С нами Кетчер сблизился через Вадима в 1831 году. В нашем кружке, состоявшем тогда, сверх нас двоих, из Сазонова, Сатина, старших Пассеков и еще двух-трех студентов, он увидел какой-то зачаток исполнения своих заветных мечтаний, новые всходы на плотно скошенной ниве в 1826 году и потому горячо к нам придвинулся. Постарше нас, он вскоре овладел «цензурой нравов» и не давал нам делать шагу без замечаний, а иногда и выговора. Мы верили, что он практический человек и опытный больше нас; сверх того, мы любили его, и очень. Занемогал ли кто, Кетчер являлся сестрой милосердия и не оставлял больного, пока тот оправлялся. Когда взяли Кольрейфа, Антоновича и других, Кетчер первый пробрался к ним в казармы, развлекал их, делал им поручения и дошел до того, что жандармский генерал Лисовский его призывал и внушал ему быть осторожнее и вспомнить свое звание (штаб-лекаря!). Когда Надеждин, теоретически влюбленный, хотел тайно обвенчаться с одной барышней, которой родители запретили думать о нем, Кетчер взялся ему помогать, устроил романтический побег и сам, завернутый в знаменитом плаще черного цвета с красной подкладкой, остался ждать заветного знака, сидя с Надеждиным на лавочке Рождественского бульвара. Знака долго не подавали… Надеждин уныл и пал духом. Кетчер стоически утешал его – отчаяние и утешение подействовали на Надеждина оригинально: он задремал. Кетчер насупил брови и мрачно ходил по бульвару.

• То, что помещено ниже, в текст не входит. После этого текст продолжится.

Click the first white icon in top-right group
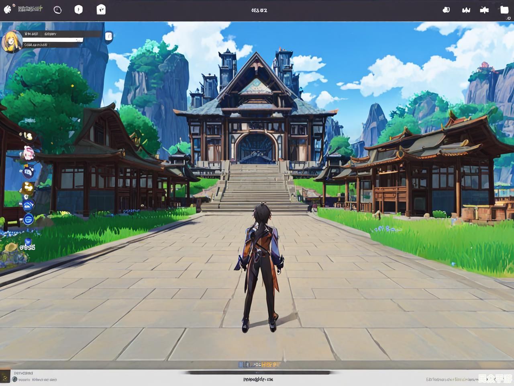 446,10
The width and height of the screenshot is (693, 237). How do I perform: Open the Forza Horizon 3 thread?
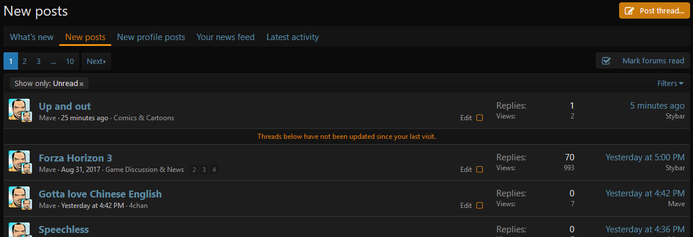pyautogui.click(x=75, y=158)
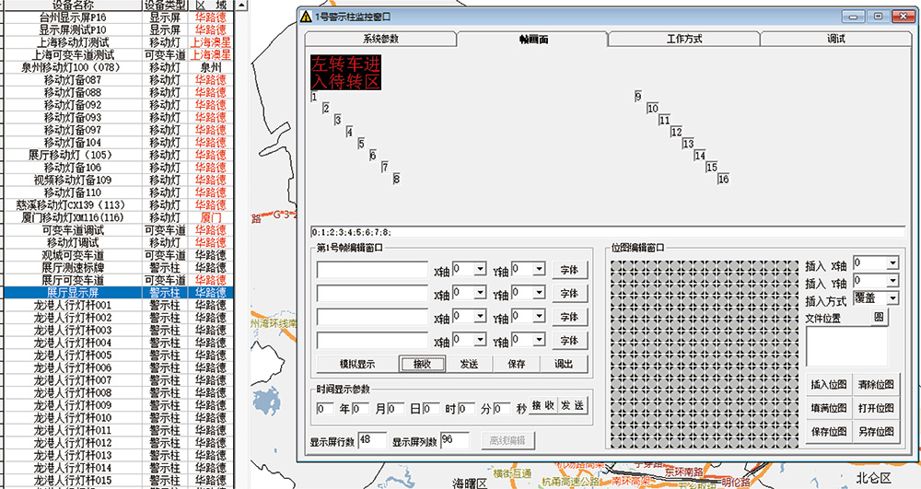Select frame marker 8 in the frame view

click(396, 179)
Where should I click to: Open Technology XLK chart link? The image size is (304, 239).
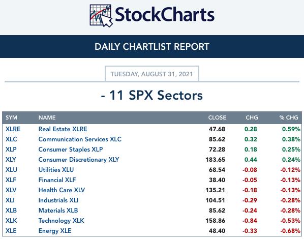point(62,221)
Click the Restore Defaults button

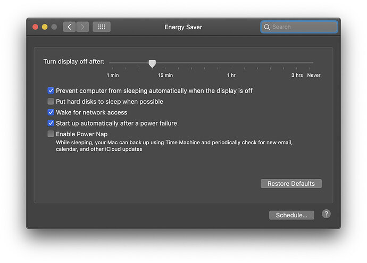click(291, 184)
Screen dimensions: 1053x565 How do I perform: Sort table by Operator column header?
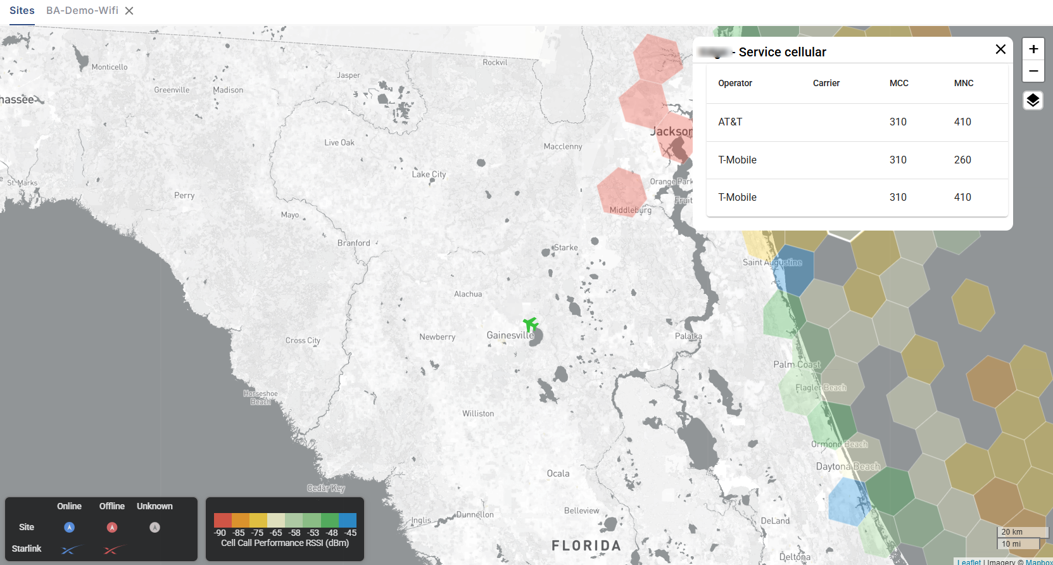click(x=735, y=83)

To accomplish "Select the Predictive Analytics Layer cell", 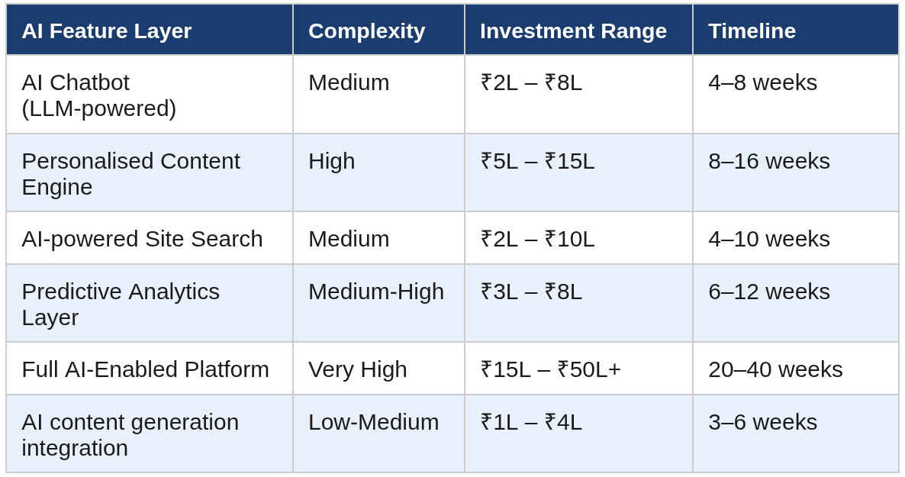I will coord(121,304).
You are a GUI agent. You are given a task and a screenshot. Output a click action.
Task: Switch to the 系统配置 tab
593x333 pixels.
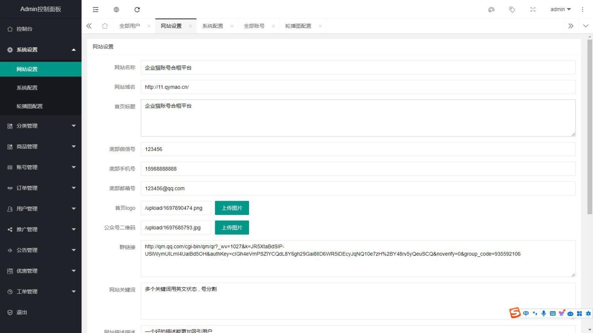212,25
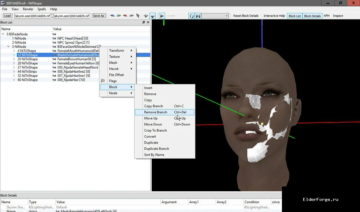The image size is (360, 212).
Task: Toggle the Block List panel button
Action: pos(295,16)
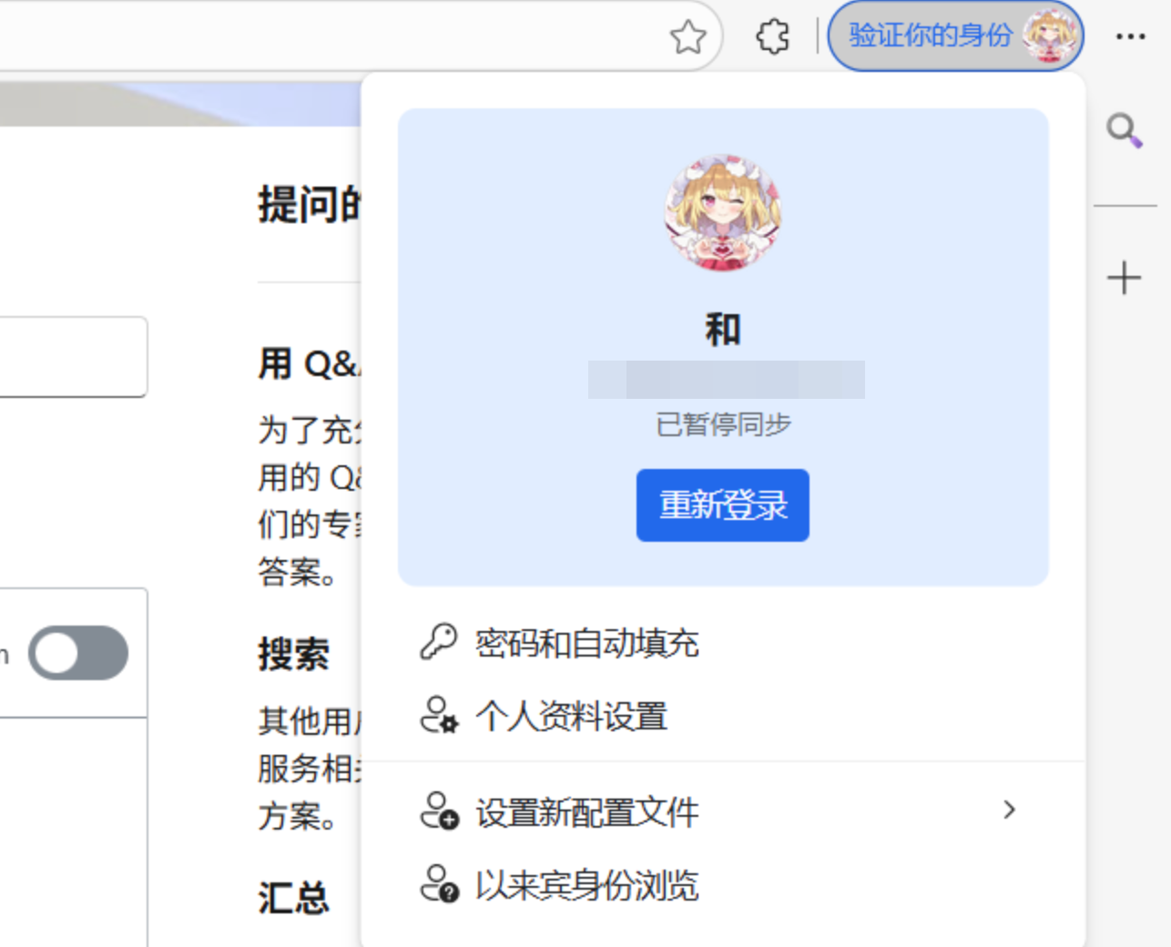The height and width of the screenshot is (947, 1171).
Task: Open the Extensions puzzle icon
Action: point(773,37)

– Она не придет, – говорил Надеждин спросонья, – пойдемте спать.

Кетчер вдвое насупил брови, мрачно покачал головой и повел сонного Надеждина домой. Вслед за ними вышла и девушка в сени своего дома, и условленный знак был повторен не один, а десять раз, и ждала она час, другой… все тихо, она сама – еще тише – возвратилась в свою комнату, вероятно, поплакала, но зато радикально вылечилась от любви к Надеждину. Кетчер долго не мог простить Надеждину эту сонливость и, покачивая головой, с дрожащей нижней губой, говорил: «Он ее не любил!»

Участие Кетчера во время нашего тюремного заключения, во время моей женитьбы рассказано в других местах. Пять лет, которые он оставался почти один – 1834–1840 годы – из нашего круга в Москве, он с гордостью и доблестью представлял его, храня нашу традицию и не изменяя ни в чем ни йоты. Таким мы его и застали, кто в 1840-м, кто в 1842… в нас ссылка, столкновение с чуждым миром, чтение и работа изменили многое. Кетчер, неподвижный представитель наш, остался тот же. Только вместо Шиллера переводил Шекспира.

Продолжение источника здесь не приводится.